*Données de position des mots et des éléments*.
☆ ☆ ☆ ☆
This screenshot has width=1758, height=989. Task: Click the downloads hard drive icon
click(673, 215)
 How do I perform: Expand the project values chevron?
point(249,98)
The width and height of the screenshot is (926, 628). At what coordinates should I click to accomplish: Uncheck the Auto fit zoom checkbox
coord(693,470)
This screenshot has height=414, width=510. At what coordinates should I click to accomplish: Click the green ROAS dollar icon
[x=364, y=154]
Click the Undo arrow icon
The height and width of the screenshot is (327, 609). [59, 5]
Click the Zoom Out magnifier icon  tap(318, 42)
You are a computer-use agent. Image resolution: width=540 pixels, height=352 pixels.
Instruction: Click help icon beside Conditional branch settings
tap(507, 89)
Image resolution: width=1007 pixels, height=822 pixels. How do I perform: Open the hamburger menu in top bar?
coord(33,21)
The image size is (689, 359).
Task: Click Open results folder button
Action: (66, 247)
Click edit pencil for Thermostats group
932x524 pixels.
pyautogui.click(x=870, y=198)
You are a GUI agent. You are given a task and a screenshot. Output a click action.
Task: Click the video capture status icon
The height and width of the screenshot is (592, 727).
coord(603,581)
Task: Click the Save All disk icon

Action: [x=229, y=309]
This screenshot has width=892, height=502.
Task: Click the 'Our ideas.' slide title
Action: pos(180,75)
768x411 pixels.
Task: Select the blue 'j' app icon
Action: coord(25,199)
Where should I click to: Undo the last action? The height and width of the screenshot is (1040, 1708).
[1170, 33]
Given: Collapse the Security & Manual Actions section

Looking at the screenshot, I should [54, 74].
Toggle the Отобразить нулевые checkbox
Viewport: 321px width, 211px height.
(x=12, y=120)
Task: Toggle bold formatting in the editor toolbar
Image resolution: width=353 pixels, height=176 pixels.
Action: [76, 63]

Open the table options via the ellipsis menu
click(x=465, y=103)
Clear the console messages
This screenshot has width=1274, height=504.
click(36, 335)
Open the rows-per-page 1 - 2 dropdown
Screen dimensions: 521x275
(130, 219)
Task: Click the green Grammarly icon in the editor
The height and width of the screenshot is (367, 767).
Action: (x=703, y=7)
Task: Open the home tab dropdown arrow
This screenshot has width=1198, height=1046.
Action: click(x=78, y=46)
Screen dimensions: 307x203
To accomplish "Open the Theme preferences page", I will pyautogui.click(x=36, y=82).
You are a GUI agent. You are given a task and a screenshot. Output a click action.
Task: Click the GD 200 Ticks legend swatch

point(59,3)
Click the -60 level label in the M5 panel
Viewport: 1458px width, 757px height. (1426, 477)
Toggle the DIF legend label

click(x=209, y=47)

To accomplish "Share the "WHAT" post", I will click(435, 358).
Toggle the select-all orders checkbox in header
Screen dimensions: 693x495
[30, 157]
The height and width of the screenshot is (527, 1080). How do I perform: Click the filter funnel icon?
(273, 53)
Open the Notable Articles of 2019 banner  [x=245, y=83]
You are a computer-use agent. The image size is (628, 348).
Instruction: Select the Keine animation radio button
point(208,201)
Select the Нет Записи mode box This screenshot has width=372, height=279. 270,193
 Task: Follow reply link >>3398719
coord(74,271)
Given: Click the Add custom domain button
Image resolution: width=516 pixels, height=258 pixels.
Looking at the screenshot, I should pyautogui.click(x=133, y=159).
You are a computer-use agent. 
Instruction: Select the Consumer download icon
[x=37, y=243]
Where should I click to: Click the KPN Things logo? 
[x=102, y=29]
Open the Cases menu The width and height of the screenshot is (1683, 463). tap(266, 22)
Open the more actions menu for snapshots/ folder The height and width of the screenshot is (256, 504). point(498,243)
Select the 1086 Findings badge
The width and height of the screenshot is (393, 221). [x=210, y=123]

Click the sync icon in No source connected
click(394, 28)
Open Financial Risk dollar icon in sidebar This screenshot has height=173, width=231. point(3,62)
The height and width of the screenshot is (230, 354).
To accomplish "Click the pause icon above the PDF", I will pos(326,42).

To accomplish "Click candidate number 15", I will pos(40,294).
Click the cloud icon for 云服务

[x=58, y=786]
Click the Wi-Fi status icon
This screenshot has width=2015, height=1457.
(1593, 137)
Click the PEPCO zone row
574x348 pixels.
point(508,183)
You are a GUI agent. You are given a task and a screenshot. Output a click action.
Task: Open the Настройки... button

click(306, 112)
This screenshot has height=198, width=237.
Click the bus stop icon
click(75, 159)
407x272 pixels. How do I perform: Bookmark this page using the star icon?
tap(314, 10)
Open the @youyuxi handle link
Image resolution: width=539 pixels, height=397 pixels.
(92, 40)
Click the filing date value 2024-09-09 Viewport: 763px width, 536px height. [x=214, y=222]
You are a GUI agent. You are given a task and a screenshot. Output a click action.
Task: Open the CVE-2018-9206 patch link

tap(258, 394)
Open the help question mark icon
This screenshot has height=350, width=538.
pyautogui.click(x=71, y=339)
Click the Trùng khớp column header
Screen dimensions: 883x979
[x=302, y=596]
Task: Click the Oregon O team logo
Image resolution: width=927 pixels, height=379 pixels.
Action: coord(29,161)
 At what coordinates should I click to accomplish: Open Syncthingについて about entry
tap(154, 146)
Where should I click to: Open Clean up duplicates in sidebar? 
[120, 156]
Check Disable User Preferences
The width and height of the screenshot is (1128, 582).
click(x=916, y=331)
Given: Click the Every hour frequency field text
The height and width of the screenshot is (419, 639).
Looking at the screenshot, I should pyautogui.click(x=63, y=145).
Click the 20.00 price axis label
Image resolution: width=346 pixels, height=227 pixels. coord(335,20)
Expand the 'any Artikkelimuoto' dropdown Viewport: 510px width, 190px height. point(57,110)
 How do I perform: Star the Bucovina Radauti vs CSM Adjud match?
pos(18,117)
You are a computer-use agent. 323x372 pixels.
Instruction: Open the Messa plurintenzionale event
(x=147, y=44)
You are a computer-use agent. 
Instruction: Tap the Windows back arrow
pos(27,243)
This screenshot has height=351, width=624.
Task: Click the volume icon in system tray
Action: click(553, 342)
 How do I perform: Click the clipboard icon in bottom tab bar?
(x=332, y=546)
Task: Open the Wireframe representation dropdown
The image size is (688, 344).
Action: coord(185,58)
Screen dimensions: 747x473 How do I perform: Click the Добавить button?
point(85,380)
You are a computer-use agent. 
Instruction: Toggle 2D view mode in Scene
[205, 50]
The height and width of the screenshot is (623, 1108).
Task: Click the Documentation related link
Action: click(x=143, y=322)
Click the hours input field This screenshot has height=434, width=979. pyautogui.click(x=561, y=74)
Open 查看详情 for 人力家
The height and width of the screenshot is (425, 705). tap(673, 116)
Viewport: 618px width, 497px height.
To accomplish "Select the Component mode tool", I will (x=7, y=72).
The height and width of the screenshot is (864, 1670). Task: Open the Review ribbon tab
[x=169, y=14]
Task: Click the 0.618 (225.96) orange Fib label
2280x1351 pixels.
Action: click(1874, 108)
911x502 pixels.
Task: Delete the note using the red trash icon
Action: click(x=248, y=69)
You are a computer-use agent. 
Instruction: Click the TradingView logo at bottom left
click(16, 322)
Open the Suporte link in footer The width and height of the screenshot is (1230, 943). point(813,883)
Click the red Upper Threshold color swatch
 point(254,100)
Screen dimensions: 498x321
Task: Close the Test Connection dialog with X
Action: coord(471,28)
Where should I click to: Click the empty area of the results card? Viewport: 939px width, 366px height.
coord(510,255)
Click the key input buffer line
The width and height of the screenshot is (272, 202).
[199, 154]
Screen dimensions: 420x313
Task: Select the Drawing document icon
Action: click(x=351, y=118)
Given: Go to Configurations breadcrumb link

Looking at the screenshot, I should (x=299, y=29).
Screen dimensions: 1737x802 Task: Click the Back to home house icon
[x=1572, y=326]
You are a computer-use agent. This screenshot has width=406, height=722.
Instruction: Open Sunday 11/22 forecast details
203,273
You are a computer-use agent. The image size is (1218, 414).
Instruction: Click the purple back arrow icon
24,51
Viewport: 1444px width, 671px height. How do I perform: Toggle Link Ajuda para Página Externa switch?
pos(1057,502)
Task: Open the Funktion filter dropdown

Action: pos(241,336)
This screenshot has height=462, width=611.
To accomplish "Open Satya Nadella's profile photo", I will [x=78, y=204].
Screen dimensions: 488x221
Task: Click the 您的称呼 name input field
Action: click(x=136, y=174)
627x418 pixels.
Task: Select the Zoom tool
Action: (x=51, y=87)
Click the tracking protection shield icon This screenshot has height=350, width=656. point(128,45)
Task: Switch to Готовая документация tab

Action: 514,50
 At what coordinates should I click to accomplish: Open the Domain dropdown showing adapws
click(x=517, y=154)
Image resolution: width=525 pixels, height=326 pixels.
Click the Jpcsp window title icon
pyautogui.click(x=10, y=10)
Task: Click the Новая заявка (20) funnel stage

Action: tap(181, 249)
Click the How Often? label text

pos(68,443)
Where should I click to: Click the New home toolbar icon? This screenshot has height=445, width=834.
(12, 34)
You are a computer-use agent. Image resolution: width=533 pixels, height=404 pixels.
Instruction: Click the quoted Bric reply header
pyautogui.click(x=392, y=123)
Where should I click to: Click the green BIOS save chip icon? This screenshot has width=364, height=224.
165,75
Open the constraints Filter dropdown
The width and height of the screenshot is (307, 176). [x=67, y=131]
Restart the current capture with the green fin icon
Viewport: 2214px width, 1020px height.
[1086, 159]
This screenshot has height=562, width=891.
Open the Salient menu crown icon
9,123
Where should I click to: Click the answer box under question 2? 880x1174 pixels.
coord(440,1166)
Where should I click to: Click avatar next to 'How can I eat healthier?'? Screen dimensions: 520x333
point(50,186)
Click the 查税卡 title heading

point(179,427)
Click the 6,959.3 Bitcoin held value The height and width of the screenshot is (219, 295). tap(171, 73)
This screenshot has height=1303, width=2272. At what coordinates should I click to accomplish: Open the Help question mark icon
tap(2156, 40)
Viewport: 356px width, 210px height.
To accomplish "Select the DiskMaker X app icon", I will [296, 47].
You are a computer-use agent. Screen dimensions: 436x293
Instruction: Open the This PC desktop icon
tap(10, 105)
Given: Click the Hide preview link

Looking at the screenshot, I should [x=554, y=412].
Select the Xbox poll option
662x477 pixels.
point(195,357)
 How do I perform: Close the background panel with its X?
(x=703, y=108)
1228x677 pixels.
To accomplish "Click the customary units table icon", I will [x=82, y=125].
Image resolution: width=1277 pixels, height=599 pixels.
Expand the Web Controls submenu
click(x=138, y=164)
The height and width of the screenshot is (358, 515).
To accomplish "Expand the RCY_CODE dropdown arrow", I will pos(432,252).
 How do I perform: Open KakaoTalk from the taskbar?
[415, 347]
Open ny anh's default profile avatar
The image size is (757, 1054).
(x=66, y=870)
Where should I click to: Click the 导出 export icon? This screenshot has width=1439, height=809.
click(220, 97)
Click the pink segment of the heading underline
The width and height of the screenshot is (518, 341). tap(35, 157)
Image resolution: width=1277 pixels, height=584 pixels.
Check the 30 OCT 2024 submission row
☆ ☆ ☆ ☆
*OBJECTIF DE LA TÂCHE*. Reprends les lignes en partant de celle qui contient "How do I perform: Open KakaoTalk" et en allant jusqu'à celle qui contient "The width and height of the screenshot is (518, 341).", en remplaçant "pink" par "purple" et en laissant tout le reste inchangé.

*SOLUTION PROPOSÉE*.
 How do I perform: Open KakaoTalk from the taskbar?
[415, 347]
Open ny anh's default profile avatar
The image size is (757, 1054).
(x=66, y=870)
Where should I click to: Click the 导出 export icon? This screenshot has width=1439, height=809.
click(220, 97)
Click the purple segment of the heading underline
The width and height of the screenshot is (518, 341). tap(35, 157)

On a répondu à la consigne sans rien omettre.